Each of the lines from the one that contains "This screenshot has height=454, width=976." to the end of the entries below should be output exactly.

□ □ □ □ □

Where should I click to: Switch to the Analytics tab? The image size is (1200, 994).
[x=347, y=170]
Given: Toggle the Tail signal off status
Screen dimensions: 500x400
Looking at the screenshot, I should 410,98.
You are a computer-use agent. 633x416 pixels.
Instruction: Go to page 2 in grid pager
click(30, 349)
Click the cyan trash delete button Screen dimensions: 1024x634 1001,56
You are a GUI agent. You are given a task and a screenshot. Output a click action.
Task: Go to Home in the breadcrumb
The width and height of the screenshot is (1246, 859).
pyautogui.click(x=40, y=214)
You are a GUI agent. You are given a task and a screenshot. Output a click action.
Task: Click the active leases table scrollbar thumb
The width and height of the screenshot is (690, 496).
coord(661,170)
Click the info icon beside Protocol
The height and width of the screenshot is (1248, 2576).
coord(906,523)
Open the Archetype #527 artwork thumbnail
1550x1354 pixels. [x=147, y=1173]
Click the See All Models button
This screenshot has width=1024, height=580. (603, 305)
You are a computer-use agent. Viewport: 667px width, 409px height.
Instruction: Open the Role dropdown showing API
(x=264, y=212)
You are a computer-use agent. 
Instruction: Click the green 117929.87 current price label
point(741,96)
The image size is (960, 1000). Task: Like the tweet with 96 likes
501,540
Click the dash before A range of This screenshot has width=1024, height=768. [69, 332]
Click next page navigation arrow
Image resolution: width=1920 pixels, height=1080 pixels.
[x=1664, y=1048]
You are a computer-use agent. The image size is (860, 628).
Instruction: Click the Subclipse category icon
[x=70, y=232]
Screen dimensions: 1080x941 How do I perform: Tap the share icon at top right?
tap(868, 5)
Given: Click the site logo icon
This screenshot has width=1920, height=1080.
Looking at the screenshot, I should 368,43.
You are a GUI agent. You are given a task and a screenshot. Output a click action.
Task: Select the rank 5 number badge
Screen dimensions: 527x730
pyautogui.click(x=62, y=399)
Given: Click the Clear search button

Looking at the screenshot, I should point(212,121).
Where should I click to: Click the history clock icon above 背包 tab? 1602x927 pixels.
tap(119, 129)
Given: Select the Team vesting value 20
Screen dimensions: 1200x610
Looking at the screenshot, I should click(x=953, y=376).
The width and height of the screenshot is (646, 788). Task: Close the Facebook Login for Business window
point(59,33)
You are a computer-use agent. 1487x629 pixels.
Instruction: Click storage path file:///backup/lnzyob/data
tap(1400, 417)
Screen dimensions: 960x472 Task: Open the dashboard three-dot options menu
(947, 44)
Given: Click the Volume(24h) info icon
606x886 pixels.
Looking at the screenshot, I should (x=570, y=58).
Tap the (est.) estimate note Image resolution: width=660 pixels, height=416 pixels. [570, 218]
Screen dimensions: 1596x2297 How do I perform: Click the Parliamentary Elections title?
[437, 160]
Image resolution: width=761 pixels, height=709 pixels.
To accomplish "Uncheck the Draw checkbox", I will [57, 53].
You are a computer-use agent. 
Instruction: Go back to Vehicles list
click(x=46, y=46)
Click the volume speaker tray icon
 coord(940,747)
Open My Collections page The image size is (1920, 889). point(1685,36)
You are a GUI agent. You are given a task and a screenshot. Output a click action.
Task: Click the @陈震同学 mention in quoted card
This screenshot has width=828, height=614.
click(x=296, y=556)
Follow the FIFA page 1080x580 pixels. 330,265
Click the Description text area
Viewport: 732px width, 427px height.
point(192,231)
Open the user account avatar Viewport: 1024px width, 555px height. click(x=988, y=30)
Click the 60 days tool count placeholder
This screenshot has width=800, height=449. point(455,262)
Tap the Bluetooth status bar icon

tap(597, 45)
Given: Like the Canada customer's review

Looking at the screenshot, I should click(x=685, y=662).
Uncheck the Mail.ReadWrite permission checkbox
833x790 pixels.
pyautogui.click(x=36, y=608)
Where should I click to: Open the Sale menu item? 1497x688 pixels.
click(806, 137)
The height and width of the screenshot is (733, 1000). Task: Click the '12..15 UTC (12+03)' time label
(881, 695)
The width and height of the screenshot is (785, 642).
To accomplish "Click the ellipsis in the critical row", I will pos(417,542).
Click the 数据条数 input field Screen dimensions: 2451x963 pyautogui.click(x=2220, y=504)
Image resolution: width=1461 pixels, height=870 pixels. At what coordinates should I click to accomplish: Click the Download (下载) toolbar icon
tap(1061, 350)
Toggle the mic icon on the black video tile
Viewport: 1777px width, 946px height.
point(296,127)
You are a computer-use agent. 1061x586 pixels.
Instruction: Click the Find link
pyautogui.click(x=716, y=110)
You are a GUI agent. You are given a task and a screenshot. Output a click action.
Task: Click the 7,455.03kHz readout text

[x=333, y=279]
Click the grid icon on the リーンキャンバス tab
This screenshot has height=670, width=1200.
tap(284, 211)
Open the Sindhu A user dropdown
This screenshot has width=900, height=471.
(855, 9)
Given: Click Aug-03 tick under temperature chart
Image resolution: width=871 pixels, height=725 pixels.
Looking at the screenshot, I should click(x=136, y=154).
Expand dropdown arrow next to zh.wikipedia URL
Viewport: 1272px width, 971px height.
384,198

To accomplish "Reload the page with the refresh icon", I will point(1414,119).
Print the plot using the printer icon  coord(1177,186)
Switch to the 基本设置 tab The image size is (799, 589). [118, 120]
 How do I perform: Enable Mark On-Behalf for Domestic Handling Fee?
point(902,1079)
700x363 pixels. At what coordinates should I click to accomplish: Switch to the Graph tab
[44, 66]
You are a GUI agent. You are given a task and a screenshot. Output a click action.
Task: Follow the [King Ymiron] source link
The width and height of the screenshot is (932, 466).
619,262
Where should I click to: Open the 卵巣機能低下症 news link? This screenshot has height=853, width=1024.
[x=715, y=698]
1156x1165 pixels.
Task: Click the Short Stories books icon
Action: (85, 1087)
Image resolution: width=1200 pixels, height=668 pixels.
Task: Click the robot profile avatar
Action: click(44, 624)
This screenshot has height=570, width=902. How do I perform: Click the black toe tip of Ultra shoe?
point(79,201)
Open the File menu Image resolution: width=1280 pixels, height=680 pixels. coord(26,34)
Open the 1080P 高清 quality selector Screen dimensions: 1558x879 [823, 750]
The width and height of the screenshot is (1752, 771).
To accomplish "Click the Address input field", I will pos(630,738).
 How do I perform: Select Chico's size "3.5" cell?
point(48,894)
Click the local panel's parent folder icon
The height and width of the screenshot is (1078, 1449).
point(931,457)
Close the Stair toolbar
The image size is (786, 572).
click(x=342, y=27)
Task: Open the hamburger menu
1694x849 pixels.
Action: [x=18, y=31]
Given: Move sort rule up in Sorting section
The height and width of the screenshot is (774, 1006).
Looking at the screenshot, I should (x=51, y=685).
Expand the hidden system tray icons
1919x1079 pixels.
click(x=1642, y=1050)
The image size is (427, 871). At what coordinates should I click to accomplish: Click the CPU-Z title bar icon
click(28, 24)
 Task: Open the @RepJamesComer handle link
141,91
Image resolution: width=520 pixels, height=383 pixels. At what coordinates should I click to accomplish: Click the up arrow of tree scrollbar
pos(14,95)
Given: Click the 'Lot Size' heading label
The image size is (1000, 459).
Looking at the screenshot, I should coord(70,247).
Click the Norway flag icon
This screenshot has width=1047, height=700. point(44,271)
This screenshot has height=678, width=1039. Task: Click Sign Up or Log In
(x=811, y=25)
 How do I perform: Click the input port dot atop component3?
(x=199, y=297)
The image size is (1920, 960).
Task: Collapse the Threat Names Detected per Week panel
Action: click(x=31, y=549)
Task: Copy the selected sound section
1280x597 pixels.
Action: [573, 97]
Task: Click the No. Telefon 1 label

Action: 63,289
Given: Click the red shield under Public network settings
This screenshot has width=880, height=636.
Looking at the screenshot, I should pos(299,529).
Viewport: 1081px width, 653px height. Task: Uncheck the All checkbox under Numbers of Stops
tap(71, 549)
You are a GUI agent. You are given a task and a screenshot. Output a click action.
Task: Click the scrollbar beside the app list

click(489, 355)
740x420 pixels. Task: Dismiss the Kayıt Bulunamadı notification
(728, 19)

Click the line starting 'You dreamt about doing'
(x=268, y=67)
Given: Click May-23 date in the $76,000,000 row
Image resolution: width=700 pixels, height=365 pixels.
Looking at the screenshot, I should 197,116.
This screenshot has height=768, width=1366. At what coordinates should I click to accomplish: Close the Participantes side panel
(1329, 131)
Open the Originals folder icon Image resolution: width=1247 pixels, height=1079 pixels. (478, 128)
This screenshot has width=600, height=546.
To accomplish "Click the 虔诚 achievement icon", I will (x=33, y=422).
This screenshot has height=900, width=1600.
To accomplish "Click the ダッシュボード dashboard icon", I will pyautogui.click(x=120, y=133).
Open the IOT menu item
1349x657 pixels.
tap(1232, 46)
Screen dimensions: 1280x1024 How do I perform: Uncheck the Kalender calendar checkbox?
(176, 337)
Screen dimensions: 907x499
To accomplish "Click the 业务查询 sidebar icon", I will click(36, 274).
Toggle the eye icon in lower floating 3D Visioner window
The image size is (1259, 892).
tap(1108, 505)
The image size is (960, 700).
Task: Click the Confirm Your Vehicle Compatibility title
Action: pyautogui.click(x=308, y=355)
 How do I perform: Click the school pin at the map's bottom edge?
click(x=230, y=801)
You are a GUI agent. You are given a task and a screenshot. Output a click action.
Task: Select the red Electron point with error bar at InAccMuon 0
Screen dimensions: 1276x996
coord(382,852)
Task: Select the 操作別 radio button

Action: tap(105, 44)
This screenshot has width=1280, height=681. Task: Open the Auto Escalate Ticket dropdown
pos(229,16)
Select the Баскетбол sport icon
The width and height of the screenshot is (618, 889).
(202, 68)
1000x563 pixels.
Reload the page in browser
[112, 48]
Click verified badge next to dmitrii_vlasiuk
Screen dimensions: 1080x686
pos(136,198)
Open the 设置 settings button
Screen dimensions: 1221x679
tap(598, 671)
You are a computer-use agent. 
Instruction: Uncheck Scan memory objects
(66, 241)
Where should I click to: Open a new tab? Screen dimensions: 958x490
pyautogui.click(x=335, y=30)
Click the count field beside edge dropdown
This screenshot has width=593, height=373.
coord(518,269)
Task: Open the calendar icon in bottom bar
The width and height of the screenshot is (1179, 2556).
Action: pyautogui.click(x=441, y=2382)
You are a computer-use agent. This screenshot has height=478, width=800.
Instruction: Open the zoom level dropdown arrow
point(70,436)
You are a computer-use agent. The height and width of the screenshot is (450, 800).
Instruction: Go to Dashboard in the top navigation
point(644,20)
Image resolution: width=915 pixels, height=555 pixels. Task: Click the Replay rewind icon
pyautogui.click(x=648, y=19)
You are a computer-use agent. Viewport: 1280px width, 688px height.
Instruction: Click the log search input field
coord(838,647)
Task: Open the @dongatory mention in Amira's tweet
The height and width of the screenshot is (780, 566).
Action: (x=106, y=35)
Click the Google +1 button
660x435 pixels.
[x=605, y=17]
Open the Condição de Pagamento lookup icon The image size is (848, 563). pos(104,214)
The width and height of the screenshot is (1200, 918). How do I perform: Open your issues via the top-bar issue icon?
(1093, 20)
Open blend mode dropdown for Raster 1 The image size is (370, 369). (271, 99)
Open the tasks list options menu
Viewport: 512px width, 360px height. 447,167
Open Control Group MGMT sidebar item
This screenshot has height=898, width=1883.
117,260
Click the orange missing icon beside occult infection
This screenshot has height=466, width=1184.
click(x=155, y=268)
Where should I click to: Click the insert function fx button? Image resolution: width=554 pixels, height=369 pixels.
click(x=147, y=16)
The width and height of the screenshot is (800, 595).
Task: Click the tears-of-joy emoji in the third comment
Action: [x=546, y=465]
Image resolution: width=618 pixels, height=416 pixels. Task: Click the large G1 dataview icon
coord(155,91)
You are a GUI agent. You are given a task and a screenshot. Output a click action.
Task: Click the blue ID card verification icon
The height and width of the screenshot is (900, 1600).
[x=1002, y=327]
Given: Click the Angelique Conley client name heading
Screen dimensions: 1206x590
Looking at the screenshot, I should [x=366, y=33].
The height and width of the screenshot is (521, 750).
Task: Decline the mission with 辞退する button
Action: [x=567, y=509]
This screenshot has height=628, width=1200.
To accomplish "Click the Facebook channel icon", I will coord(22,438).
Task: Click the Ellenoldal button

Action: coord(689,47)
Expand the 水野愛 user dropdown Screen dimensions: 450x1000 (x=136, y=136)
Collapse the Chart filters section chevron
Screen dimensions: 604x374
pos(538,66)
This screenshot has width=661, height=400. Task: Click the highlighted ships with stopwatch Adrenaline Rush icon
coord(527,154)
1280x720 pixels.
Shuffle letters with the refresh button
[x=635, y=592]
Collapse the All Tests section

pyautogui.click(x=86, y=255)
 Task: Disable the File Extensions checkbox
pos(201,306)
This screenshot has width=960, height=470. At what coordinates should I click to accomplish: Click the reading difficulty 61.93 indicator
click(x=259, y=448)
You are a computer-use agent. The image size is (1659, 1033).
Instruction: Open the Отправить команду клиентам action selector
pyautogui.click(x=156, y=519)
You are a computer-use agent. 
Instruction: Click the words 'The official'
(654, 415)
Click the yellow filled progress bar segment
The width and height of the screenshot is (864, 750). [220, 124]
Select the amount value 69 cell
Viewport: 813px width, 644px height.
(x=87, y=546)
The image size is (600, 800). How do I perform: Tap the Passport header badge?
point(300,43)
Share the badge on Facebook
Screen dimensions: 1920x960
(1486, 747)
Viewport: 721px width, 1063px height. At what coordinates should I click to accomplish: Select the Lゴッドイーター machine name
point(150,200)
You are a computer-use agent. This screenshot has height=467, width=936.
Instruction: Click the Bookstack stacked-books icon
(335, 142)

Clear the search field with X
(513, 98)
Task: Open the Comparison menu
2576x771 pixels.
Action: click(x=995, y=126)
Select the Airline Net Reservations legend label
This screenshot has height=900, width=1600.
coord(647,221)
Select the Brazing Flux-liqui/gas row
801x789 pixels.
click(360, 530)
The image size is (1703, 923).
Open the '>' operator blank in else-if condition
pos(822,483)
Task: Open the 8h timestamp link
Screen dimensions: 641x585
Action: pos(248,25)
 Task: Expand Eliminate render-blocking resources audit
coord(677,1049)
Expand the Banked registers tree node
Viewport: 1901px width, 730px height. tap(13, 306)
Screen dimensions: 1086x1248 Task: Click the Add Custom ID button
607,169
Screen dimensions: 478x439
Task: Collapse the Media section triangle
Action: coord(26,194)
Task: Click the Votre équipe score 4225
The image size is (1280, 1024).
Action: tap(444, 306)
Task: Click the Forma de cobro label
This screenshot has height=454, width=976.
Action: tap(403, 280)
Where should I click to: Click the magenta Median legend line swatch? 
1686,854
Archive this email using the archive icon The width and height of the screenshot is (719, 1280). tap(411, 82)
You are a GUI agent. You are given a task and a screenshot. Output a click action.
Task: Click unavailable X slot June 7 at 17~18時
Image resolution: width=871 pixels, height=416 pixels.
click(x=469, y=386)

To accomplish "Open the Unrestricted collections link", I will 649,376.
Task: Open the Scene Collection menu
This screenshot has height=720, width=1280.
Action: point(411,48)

□ □ □ □ □

→ SOLVED PROBLEM:
This screenshot has height=454, width=976.
Action: tap(403, 280)
Where should I click to: Click the magenta Median legend line swatch? 
1686,854
Archive this email using the archive icon The width and height of the screenshot is (719, 1280). tap(411, 82)
You are a GUI agent. You are given a task and a screenshot. Output a click action.
Task: Click unavailable X slot June 7 at 17~18時
Image resolution: width=871 pixels, height=416 pixels.
click(x=469, y=386)

To accomplish "Open the Unrestricted collections link", I will 649,376.
Task: Open the Scene Collection menu
This screenshot has height=720, width=1280.
Action: point(411,48)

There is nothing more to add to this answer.